_TASK TO COMPLETE_
Search the entries below. Return every line that has "computer" in it.
(RECORD EXTRACTS)
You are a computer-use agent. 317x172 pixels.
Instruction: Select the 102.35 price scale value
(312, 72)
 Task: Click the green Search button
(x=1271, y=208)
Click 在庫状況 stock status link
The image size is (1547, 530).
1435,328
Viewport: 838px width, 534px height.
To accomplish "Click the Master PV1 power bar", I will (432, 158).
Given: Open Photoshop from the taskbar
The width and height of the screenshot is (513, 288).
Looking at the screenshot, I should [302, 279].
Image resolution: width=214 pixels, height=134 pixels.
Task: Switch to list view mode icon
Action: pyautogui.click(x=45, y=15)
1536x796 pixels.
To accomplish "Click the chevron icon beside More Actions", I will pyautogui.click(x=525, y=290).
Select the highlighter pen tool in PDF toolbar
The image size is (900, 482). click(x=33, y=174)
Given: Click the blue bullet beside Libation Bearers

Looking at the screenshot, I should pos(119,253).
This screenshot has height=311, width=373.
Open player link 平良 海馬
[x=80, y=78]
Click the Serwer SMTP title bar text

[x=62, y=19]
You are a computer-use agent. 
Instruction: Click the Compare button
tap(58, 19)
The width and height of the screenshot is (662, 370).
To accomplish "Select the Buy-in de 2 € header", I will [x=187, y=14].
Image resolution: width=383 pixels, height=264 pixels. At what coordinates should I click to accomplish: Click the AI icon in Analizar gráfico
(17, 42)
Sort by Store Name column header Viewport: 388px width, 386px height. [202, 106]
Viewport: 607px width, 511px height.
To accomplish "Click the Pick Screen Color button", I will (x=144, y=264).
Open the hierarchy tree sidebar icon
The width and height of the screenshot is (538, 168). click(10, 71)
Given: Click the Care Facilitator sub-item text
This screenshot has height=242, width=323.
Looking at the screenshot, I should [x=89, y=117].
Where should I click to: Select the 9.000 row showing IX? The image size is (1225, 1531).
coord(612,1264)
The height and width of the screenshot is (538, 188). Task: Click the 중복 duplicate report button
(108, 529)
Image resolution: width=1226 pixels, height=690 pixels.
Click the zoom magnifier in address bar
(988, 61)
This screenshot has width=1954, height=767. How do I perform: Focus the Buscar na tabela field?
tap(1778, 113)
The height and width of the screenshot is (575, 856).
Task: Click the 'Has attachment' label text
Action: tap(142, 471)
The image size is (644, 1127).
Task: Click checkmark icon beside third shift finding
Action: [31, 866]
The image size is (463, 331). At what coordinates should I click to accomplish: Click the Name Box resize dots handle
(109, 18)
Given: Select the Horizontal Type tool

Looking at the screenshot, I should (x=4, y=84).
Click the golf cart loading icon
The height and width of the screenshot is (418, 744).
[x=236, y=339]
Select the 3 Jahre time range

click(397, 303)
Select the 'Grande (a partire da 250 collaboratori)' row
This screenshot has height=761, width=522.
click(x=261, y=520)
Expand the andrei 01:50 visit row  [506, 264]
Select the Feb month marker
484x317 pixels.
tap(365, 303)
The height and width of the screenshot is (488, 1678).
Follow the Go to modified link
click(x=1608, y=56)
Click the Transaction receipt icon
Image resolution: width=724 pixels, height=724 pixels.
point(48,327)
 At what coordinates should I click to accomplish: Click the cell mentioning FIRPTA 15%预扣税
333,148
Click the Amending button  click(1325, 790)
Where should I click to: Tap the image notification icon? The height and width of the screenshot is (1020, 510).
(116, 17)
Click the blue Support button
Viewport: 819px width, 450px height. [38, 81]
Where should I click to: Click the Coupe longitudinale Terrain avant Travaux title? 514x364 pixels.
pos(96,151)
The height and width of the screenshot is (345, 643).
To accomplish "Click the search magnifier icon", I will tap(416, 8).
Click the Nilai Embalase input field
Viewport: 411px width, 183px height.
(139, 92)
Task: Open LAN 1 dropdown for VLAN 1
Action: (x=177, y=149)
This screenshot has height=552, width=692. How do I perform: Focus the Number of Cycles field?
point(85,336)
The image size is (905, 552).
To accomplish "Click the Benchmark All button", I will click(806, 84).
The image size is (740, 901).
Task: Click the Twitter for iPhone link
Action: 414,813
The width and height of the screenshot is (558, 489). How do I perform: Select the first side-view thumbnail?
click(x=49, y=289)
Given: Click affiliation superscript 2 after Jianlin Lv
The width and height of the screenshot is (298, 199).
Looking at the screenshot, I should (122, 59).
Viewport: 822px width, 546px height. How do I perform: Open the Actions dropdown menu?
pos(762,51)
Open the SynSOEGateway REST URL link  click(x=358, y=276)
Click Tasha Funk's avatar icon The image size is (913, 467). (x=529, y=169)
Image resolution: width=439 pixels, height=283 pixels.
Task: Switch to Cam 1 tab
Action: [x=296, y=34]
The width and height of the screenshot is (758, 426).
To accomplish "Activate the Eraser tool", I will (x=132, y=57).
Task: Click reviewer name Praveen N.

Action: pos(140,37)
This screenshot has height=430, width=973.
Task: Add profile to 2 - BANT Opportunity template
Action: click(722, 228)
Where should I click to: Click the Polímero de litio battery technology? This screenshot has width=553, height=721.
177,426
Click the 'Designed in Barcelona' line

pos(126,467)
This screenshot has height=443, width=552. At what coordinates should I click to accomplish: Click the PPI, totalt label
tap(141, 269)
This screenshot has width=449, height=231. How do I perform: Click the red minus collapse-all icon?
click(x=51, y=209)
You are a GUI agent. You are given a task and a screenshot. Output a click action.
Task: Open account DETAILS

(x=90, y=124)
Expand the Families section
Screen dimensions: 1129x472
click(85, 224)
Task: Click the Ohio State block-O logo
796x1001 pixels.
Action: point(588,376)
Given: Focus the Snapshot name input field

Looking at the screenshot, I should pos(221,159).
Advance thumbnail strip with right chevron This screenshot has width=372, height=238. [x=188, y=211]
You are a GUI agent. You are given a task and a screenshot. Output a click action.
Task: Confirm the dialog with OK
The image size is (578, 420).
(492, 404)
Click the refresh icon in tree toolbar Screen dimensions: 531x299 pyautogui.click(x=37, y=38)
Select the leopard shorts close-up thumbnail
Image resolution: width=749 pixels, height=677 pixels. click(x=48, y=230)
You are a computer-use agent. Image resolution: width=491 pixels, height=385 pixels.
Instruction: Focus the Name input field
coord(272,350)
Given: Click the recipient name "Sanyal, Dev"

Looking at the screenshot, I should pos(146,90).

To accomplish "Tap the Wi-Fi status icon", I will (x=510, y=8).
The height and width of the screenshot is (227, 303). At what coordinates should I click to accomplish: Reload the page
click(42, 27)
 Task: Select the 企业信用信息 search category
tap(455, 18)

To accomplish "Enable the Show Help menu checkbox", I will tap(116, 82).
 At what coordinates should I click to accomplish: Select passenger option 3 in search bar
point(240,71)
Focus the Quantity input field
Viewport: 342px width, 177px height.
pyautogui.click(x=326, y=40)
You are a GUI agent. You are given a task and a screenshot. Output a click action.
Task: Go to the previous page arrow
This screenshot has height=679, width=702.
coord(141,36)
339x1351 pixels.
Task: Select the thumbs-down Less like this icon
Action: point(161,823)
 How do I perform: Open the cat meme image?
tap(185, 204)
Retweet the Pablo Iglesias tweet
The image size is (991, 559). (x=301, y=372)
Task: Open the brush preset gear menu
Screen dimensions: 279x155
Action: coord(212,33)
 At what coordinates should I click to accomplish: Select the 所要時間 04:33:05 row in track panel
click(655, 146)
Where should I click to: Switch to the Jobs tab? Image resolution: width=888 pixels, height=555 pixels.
(End RECORD EXTRACTS)
_EXERCISE RESPONSE_
You are a computer-use agent. 317x172 pixels.
You are a computer-use agent. 
You are a computer-use agent. Image resolution: width=491 pixels, height=385 pixels.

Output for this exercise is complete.